Assigned task
Nothing in the records should be altered; retype them all exactly.
(Beginning of Entries shown)
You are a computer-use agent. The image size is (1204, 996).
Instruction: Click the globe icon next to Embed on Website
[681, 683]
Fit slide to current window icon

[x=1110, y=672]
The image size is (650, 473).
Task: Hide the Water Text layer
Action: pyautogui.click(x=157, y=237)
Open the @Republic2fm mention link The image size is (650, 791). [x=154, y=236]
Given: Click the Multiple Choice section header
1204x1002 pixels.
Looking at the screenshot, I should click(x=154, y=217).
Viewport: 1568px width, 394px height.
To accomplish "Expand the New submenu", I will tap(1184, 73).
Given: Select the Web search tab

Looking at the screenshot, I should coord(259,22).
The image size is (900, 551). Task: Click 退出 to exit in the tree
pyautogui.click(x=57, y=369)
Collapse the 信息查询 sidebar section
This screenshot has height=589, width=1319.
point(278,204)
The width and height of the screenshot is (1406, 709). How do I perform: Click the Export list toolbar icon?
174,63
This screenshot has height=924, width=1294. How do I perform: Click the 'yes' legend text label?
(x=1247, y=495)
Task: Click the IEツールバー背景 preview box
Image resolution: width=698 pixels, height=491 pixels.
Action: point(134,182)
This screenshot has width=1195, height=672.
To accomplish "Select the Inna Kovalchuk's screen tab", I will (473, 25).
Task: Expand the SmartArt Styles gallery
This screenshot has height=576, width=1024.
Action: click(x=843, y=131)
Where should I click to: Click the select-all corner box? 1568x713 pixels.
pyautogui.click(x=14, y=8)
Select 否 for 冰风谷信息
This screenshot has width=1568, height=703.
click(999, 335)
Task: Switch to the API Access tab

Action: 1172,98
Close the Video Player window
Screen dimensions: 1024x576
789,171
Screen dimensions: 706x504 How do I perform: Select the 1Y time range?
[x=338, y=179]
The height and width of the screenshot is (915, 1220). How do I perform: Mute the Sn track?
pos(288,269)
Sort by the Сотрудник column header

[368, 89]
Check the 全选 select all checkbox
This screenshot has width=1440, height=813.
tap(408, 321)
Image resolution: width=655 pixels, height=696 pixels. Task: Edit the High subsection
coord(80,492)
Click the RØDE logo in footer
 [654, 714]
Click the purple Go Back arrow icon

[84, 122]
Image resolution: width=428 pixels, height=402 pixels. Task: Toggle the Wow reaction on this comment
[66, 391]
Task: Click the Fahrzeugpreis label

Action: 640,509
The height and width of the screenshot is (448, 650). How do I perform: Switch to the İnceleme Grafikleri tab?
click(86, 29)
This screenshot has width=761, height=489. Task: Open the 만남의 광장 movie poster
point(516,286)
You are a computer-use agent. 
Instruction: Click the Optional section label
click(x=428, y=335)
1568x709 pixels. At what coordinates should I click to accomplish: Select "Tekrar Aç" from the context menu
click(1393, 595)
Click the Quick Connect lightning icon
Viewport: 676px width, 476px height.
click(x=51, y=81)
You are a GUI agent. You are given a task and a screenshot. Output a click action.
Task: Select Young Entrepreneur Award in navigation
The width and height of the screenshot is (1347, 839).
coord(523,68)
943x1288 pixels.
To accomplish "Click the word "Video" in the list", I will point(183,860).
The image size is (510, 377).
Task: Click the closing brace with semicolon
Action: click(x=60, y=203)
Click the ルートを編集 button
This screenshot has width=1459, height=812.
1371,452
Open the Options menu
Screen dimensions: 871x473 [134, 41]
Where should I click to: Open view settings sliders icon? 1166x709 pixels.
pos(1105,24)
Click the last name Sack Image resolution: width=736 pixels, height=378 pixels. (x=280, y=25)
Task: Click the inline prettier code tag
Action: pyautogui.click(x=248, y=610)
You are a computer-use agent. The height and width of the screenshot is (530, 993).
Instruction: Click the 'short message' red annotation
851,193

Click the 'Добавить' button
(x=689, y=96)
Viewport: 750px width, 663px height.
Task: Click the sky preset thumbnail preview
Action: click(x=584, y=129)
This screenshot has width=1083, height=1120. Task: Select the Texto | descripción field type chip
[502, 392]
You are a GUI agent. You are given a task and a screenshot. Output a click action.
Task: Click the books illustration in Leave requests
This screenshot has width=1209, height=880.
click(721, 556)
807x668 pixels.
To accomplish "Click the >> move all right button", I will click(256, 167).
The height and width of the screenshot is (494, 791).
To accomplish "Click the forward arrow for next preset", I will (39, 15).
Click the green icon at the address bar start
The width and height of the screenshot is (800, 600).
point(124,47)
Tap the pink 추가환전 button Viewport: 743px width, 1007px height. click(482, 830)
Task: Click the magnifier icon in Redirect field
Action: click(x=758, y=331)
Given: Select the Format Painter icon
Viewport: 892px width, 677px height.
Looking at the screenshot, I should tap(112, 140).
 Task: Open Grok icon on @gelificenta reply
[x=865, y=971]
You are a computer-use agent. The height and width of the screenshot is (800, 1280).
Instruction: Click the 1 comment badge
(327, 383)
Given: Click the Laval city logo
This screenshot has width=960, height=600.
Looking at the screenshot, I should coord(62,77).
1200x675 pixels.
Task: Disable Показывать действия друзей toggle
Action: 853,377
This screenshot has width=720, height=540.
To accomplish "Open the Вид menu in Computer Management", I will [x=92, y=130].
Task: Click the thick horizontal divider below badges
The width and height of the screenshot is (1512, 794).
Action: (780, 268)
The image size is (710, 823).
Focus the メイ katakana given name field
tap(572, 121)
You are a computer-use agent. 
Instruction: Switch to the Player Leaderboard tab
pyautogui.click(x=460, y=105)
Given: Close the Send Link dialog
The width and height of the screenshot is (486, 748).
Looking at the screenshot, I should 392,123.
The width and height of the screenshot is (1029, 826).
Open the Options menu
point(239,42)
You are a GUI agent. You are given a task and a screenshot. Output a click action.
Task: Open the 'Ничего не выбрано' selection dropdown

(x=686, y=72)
(End of Entries shown)
Task result
You are a computer-use agent. The image size is (1204, 996).
Instruction: Click the globe icon next to Embed on Website
[681, 683]
Fit slide to current window icon

[x=1110, y=672]
The image size is (650, 473).
Task: Hide the Water Text layer
Action: pyautogui.click(x=157, y=237)
Open the @Republic2fm mention link The image size is (650, 791). [x=154, y=236]
Given: Click the Multiple Choice section header
1204x1002 pixels.
Looking at the screenshot, I should click(x=154, y=217).
Viewport: 1568px width, 394px height.
To accomplish "Expand the New submenu", I will tap(1184, 73).
Given: Select the Web search tab

Looking at the screenshot, I should coord(259,22).
The image size is (900, 551). Task: Click 退出 to exit in the tree
pyautogui.click(x=57, y=369)
Collapse the 信息查询 sidebar section
This screenshot has height=589, width=1319.
point(278,204)
The width and height of the screenshot is (1406, 709). How do I perform: Click the Export list toolbar icon?
174,63
This screenshot has height=924, width=1294. How do I perform: Click the 'yes' legend text label?
(x=1247, y=495)
Task: Click the IEツールバー背景 preview box
Image resolution: width=698 pixels, height=491 pixels.
Action: point(134,182)
This screenshot has width=1195, height=672.
To accomplish "Select the Inna Kovalchuk's screen tab", I will (473, 25).
Task: Expand the SmartArt Styles gallery
This screenshot has height=576, width=1024.
Action: click(x=843, y=131)
Where should I click to: Click the select-all corner box? 1568x713 pixels.
pyautogui.click(x=14, y=8)
Select 否 for 冰风谷信息
This screenshot has width=1568, height=703.
click(999, 335)
Task: Switch to the API Access tab

Action: 1172,98
Close the Video Player window
Screen dimensions: 1024x576
789,171
Screen dimensions: 706x504 How do I perform: Select the 1Y time range?
[x=338, y=179]
The height and width of the screenshot is (915, 1220). How do I perform: Mute the Sn track?
pos(288,269)
Sort by the Сотрудник column header

[368, 89]
Check the 全选 select all checkbox
This screenshot has width=1440, height=813.
tap(408, 321)
Image resolution: width=655 pixels, height=696 pixels. Task: Edit the High subsection
coord(80,492)
Click the RØDE logo in footer
 [654, 714]
Click the purple Go Back arrow icon

[84, 122]
Image resolution: width=428 pixels, height=402 pixels. Task: Toggle the Wow reaction on this comment
[66, 391]
Task: Click the Fahrzeugpreis label

Action: 640,509
The height and width of the screenshot is (448, 650). How do I perform: Switch to the İnceleme Grafikleri tab?
click(86, 29)
This screenshot has width=761, height=489. Task: Open the 만남의 광장 movie poster
point(516,286)
You are a computer-use agent. 
Instruction: Click the Optional section label
click(x=428, y=335)
1568x709 pixels. At what coordinates should I click to accomplish: Select "Tekrar Aç" from the context menu
click(1393, 595)
Click the Quick Connect lightning icon
Viewport: 676px width, 476px height.
click(x=51, y=81)
You are a GUI agent. You are given a task and a screenshot. Output a click action.
Task: Select Young Entrepreneur Award in navigation
The width and height of the screenshot is (1347, 839).
coord(523,68)
943x1288 pixels.
To accomplish "Click the word "Video" in the list", I will point(183,860).
The image size is (510, 377).
Task: Click the closing brace with semicolon
Action: click(x=60, y=203)
Click the ルートを編集 button
This screenshot has width=1459, height=812.
1371,452
Open the Options menu
Screen dimensions: 871x473 [134, 41]
Where should I click to: Open view settings sliders icon? 1166x709 pixels.
pos(1105,24)
Click the last name Sack Image resolution: width=736 pixels, height=378 pixels. (x=280, y=25)
Task: Click the inline prettier code tag
Action: pyautogui.click(x=248, y=610)
You are a computer-use agent. The height and width of the screenshot is (530, 993).
Instruction: Click the 'short message' red annotation
851,193

Click the 'Добавить' button
(x=689, y=96)
Viewport: 750px width, 663px height.
Task: Click the sky preset thumbnail preview
Action: click(x=584, y=129)
This screenshot has width=1083, height=1120. Task: Select the Texto | descripción field type chip
[502, 392]
You are a GUI agent. You are given a task and a screenshot. Output a click action.
Task: Click the books illustration in Leave requests
This screenshot has width=1209, height=880.
click(721, 556)
807x668 pixels.
To accomplish "Click the >> move all right button", I will click(256, 167).
The height and width of the screenshot is (494, 791).
To accomplish "Click the forward arrow for next preset", I will (39, 15).
Click the green icon at the address bar start
The width and height of the screenshot is (800, 600).
point(124,47)
Tap the pink 추가환전 button Viewport: 743px width, 1007px height. click(482, 830)
Task: Click the magnifier icon in Redirect field
Action: click(x=758, y=331)
Given: Select the Format Painter icon
Viewport: 892px width, 677px height.
Looking at the screenshot, I should tap(112, 140).
 Task: Open Grok icon on @gelificenta reply
[x=865, y=971]
You are a computer-use agent. The height and width of the screenshot is (800, 1280).
Instruction: Click the 1 comment badge
(327, 383)
Given: Click the Laval city logo
This screenshot has width=960, height=600.
Looking at the screenshot, I should coord(62,77).
1200x675 pixels.
Task: Disable Показывать действия друзей toggle
Action: 853,377
This screenshot has width=720, height=540.
To accomplish "Open the Вид menu in Computer Management", I will [x=92, y=130].
Task: Click the thick horizontal divider below badges
The width and height of the screenshot is (1512, 794).
Action: (780, 268)
The image size is (710, 823).
Focus the メイ katakana given name field
tap(572, 121)
You are a computer-use agent. 
Instruction: Switch to the Player Leaderboard tab
pyautogui.click(x=460, y=105)
Given: Close the Send Link dialog
The width and height of the screenshot is (486, 748).
Looking at the screenshot, I should 392,123.
The width and height of the screenshot is (1029, 826).
Open the Options menu
point(239,42)
You are a GUI agent. You are given a task and a screenshot. Output a click action.
Task: Open the 'Ничего не выбрано' selection dropdown

(x=686, y=72)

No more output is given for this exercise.